__PASSAGE PROVIDED__.
/---
Inside the data/bag_ds
directory create the following directory structure.
├── data
│ ├── bag_ds
│ │ ├── split_0
│ │ │ ├── test
│ │ │ └── train
│ │ ├── split_1
│ │ │ ├── test
│ │ │ └── train
│ │ ├── split_2
│ │ │ ├── test
│ │ │ └── train
│ │ ├── split_3
│ │ │ ├── test
│ │ │ └── train
│ │ └── split_4
│ │ ├── test
│ │ └── train
│ ├── preprocessed_dataset
│ └── raw_dataset
Inside the results
directory create the following directory structure.
├── results
│ ├── autoint_embeddings
│ ├── dist_dicts
│ ├── mean_map_vectors
│ ├── metrics_dicts
│ └── training_dicts
│ ├── feature_bags_ds
│ │ ├── dllp_bce
│ │ ├── dllp_mse
│ │ ├── easy_llp
│ │ ├── genbags
│ │ ├── hard_erot_llp
│ │ ├── mean_map
│ │ ├── ot_llp
│ │ ├── sim_llp
│ │ └── soft_erot_llp
│ ├── fixed_size_feature_bags_ds
│ │ ├── dllp_bce
│ │ ├── dllp_mse
│ │ ├── easy_llp
│ │ ├── genbags
│ │ ├── hard_erot_llp
│ │ ├── mean_map
│ │ ├── ot_llp
│ │ ├── sim_llp
│ │ └── soft_erot_llp
│ └── random_bags_ds
│ ├── dllp_bce
│ ├── dllp_mse
│ ├── easy_llp
│ ├── genbags
│ ├── hard_erot_llp
│ ├── mean_map
│ ├── ot_llp
│ ├── sim_llp
│ └── soft_erot_llp
The following code implements the creation and analysis of LLP-Bench discussed in "LLP-Bench: A Large Scale Tabular Benchmark for Learning from Label Proportions". The paper is currently under review in NeurIPS'23. The authors highly recommend parallelising the for loops in all shell scripts. To run the code in a sequential manner,
- Run preprocess.py in this github repository. Copy the files "train_x.txt", "train_y.txt" and "train_i.txt" to data/raw_dataset.
- Run the command
source run.sh
\---
__DATA EXCERPTS__.
/---
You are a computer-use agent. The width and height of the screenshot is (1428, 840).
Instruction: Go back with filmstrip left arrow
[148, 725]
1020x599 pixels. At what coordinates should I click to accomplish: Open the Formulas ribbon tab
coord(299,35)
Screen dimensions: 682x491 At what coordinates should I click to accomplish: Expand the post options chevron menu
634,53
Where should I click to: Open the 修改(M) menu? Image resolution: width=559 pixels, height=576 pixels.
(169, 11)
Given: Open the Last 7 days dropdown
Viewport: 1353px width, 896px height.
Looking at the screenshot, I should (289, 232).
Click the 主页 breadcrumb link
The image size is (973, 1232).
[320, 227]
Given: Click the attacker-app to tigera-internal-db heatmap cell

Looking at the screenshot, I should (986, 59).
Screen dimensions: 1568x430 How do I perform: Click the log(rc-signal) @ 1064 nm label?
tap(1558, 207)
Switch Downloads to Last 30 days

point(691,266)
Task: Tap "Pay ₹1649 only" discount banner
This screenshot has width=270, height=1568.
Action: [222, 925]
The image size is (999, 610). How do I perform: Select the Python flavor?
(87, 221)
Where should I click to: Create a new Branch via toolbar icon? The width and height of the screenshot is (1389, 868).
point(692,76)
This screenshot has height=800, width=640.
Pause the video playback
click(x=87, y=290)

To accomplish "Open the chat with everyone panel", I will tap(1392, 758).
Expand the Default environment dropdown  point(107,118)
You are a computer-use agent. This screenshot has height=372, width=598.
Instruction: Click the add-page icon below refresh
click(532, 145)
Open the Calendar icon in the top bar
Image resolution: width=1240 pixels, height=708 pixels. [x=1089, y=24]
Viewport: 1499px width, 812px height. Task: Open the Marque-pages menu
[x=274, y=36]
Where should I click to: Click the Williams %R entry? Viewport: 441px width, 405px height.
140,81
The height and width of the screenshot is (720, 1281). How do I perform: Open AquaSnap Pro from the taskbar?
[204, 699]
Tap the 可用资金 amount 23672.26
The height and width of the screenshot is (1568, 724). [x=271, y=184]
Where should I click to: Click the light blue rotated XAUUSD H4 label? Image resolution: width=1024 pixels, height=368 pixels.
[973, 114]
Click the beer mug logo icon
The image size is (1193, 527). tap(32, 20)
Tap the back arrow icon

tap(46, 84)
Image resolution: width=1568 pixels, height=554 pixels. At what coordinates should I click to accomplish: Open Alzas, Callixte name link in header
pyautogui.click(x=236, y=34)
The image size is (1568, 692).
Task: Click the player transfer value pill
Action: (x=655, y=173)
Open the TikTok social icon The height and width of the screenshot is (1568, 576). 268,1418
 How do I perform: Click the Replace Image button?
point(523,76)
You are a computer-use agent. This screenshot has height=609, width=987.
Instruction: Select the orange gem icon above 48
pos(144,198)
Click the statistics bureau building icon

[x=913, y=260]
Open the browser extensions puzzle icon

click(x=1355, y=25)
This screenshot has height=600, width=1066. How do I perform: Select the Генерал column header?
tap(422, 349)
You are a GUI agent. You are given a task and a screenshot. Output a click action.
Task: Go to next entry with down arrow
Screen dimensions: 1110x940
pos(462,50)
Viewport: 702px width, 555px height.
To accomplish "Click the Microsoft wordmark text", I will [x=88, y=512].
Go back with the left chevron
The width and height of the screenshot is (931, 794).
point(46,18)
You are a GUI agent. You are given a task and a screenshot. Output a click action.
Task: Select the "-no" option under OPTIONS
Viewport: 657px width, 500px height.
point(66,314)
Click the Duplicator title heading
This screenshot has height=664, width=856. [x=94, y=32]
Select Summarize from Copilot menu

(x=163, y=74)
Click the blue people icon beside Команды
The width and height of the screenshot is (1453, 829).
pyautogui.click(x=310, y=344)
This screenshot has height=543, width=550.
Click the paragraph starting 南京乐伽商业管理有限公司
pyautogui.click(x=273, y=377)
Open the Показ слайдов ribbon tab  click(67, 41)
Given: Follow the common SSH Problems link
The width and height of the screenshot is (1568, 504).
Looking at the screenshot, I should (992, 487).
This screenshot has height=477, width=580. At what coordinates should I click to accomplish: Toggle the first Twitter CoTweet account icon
\---
__TASK INSTRUCTIONS__.
#1 According to the LLP-Bench setup instructions, where is the paper currently under review?
#2 Translate this sentence from the LLP-Bench setup instructions into Spanish: "The authors highly recommend parallelising the for loops in all shell scripts."
#3 In the LLP-Bench setup instructions, rewrite the paragraph beginning "The following code implements" and the steps that follow it as a brief bulleted list, keeping the main facts.

__FULL SOLUTIONS__.
#1 NeurIPS'23.

#2 Los autores recomiendan encarecidamente paralelizar los bucles for en todos los scripts de shell.

#3
- The code creates and analyzes LLP-Bench, from the paper "LLP-Bench: A Large Scale Tabular Benchmark for Learning from Label Proportions."
- The paper is under review at NeurIPS'23.
- The authors highly recommend parallelizing the for loops in all shell scripts.
- To run the code sequentially:
  - Run preprocess.py and copy "train_x.txt," "train_y.txt," and "train_i.txt" to data/raw_dataset.
  - Run the command `source run.sh`.